**Prompt:** Rewrite the lines of the records between the line containing "Given: Open the 备份 (Backup) section" and the line containing "tap(32, 940)", inclusive, as a numbered list. Leave out blank lines.

Dataset excerpt:
§ §
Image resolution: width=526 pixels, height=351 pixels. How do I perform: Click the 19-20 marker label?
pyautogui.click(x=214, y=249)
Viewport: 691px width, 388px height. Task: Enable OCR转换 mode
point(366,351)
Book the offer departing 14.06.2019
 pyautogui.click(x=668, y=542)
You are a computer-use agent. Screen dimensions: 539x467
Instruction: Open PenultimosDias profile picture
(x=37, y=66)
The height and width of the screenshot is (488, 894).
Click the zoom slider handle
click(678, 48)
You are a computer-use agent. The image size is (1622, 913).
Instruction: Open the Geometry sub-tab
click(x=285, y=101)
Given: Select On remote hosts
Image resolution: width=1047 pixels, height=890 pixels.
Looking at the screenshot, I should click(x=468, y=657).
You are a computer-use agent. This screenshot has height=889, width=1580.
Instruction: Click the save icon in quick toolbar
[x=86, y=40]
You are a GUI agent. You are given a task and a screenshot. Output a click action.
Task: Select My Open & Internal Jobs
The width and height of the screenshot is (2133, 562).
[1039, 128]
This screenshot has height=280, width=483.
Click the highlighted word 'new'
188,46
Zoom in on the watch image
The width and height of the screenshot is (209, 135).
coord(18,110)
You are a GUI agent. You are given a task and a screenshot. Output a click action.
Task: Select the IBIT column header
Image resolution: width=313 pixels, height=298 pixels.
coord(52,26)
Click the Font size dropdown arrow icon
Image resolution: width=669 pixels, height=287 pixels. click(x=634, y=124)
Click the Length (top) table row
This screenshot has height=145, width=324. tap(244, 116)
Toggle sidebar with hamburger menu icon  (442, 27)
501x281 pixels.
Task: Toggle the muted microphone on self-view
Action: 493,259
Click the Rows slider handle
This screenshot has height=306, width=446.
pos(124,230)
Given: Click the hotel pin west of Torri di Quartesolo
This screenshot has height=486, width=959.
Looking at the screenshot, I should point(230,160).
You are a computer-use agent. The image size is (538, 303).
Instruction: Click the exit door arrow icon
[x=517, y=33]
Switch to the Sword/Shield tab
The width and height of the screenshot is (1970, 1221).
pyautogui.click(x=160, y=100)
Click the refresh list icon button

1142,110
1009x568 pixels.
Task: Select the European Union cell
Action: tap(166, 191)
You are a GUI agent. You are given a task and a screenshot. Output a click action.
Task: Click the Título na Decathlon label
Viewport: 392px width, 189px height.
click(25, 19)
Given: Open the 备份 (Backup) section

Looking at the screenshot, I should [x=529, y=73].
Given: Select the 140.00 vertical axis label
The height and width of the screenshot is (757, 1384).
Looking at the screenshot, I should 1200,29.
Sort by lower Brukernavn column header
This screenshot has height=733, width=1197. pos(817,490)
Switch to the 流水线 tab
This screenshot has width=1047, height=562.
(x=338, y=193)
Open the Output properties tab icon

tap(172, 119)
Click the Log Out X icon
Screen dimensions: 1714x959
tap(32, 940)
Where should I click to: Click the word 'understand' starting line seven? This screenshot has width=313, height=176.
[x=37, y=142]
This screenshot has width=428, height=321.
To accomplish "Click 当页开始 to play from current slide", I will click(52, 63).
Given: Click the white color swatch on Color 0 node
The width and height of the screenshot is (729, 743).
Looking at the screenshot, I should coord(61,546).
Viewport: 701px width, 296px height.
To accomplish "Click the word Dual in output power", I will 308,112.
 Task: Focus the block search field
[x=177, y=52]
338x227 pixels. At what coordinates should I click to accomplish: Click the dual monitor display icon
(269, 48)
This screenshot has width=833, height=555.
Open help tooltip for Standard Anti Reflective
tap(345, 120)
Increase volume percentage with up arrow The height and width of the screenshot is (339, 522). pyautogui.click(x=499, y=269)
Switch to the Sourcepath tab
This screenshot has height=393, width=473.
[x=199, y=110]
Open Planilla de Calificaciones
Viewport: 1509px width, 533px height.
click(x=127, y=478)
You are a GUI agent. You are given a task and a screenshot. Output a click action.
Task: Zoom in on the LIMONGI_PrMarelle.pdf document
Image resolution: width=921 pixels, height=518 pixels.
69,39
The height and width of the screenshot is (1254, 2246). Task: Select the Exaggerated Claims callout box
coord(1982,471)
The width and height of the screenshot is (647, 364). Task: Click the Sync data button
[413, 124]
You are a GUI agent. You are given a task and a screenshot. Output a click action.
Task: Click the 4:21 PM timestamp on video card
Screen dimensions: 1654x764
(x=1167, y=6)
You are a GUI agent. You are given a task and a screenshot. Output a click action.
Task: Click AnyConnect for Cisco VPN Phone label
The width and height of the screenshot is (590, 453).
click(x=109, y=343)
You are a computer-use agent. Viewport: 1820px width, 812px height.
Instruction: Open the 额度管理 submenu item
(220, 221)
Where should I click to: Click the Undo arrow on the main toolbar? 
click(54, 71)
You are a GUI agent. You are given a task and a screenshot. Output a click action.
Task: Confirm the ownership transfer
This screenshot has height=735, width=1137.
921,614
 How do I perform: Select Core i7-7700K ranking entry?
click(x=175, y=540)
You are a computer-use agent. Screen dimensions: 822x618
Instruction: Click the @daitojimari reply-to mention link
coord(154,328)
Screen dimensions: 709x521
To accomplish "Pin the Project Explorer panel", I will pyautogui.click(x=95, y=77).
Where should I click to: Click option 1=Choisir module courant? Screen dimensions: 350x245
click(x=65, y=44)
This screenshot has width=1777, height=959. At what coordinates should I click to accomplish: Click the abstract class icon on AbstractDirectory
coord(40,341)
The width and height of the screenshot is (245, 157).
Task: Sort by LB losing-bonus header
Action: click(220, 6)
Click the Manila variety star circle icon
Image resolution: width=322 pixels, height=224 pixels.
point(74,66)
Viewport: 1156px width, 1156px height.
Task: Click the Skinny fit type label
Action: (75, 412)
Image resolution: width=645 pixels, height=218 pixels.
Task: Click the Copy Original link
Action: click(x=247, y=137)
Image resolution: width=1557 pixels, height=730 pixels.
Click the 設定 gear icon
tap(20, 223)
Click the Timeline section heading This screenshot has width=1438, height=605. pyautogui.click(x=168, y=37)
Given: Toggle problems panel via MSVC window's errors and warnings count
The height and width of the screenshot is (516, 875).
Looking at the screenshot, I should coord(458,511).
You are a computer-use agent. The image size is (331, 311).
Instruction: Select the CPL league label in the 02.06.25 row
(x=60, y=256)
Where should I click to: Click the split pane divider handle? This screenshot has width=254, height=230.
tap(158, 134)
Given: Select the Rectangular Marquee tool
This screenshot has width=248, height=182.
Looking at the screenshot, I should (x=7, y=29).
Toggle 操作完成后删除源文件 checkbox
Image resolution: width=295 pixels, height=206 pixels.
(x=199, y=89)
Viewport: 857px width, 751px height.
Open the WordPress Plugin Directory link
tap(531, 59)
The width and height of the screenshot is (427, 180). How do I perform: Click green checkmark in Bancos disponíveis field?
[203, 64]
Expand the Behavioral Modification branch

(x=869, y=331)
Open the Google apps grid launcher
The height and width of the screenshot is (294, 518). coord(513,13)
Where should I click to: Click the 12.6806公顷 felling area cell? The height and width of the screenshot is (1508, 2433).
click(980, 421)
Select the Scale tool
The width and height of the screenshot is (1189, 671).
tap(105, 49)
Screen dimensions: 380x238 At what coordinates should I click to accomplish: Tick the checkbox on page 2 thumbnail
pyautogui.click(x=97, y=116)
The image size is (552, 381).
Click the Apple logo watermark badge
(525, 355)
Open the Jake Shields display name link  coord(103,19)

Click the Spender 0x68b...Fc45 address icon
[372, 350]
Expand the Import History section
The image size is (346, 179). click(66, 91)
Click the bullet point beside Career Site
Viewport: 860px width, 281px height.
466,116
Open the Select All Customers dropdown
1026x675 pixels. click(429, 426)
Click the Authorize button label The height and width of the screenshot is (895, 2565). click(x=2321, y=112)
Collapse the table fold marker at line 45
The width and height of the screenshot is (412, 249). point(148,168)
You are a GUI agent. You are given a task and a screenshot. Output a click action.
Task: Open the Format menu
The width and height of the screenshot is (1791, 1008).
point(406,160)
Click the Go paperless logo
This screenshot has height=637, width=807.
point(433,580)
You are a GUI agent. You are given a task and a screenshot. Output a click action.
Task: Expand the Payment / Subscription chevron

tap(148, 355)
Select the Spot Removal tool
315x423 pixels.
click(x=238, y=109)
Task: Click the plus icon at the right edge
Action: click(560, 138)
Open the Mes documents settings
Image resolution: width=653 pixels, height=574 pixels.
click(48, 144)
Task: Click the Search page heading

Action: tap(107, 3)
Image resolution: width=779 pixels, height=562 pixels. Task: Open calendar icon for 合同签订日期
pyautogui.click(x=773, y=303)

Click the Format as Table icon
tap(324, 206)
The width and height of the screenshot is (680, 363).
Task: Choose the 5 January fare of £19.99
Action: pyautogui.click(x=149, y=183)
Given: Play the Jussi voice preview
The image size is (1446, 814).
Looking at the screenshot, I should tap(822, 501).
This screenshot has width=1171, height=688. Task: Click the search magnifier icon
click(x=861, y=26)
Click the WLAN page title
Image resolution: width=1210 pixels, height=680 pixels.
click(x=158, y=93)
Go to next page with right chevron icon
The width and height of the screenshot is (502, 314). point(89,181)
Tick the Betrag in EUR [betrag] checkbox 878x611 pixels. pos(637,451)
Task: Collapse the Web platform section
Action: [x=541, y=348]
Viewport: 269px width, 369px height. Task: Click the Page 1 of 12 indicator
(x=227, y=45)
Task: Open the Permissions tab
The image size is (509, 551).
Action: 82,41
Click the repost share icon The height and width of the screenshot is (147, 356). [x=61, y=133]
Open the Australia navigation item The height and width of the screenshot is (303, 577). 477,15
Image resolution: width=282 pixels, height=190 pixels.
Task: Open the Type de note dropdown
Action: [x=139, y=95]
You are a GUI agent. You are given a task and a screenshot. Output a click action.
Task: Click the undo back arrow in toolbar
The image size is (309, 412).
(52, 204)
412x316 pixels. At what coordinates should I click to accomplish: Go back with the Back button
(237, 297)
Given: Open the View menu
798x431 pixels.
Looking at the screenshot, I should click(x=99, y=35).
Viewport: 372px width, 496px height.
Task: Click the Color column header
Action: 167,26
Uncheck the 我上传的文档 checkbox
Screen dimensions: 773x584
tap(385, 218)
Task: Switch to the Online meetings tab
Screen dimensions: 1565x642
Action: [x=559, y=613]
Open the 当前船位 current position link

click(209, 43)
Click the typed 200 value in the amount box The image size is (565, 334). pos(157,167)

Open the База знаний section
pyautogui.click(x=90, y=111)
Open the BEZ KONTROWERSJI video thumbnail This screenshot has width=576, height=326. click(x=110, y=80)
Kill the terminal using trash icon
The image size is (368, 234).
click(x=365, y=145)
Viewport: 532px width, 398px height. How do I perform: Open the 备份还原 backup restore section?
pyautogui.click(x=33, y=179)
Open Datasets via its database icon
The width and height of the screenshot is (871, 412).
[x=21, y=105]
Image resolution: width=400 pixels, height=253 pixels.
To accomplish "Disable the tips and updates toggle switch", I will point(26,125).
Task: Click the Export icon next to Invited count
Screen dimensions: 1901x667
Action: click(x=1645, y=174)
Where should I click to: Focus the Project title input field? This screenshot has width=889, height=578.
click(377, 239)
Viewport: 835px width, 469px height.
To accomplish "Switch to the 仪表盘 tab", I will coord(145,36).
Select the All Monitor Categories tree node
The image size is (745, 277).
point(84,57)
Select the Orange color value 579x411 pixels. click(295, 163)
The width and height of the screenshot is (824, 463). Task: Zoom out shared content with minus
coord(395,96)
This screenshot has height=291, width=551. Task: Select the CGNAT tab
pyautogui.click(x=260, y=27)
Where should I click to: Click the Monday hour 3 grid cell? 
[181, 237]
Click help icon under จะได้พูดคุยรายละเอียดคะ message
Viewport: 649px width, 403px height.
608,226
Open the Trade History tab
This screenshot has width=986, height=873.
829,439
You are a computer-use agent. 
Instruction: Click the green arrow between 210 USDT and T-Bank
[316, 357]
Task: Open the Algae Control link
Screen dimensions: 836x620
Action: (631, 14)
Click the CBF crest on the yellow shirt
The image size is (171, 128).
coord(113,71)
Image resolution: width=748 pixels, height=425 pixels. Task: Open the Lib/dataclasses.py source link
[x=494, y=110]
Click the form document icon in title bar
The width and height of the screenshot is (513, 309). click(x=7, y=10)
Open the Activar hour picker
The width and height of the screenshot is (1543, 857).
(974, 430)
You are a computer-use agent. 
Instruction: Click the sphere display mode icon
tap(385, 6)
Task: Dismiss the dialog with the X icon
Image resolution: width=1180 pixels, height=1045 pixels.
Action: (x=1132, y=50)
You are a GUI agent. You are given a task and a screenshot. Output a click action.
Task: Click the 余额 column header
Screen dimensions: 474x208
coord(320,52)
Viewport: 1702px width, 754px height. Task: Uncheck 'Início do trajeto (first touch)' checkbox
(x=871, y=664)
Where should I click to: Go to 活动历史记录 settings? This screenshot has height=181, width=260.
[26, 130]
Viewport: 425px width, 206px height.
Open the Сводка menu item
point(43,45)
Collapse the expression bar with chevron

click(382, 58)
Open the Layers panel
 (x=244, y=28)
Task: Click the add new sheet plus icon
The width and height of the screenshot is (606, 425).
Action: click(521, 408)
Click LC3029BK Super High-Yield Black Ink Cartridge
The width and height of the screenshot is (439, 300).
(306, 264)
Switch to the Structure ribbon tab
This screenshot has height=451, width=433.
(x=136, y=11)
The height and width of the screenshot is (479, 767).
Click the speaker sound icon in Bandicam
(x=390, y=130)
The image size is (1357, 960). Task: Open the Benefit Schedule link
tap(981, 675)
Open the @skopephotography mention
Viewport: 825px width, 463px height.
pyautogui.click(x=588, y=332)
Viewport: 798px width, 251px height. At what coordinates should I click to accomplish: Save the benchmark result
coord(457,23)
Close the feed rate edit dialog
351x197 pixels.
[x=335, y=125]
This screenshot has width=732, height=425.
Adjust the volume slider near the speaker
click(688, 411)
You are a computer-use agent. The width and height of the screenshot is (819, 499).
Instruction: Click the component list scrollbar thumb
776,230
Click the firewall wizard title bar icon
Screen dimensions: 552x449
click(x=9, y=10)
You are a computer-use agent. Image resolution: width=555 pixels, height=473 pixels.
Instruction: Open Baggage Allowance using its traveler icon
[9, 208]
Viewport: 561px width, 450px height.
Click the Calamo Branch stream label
§ §
**Solution to this problem:**
1. Given: Open the 备份 (Backup) section
2. Looking at the screenshot, I should [x=529, y=73].
3. Given: Select the 140.00 vertical axis label
4. The height and width of the screenshot is (757, 1384).
5. Looking at the screenshot, I should 1200,29.
6. Sort by lower Brukernavn column header
7. This screenshot has height=733, width=1197. pos(817,490)
8. Switch to the 流水线 tab
9. This screenshot has width=1047, height=562.
10. (x=338, y=193)
11. Open the Output properties tab icon
12. tap(172, 119)
13. Click the Log Out X icon
14. Screen dimensions: 1714x959
15. tap(32, 940)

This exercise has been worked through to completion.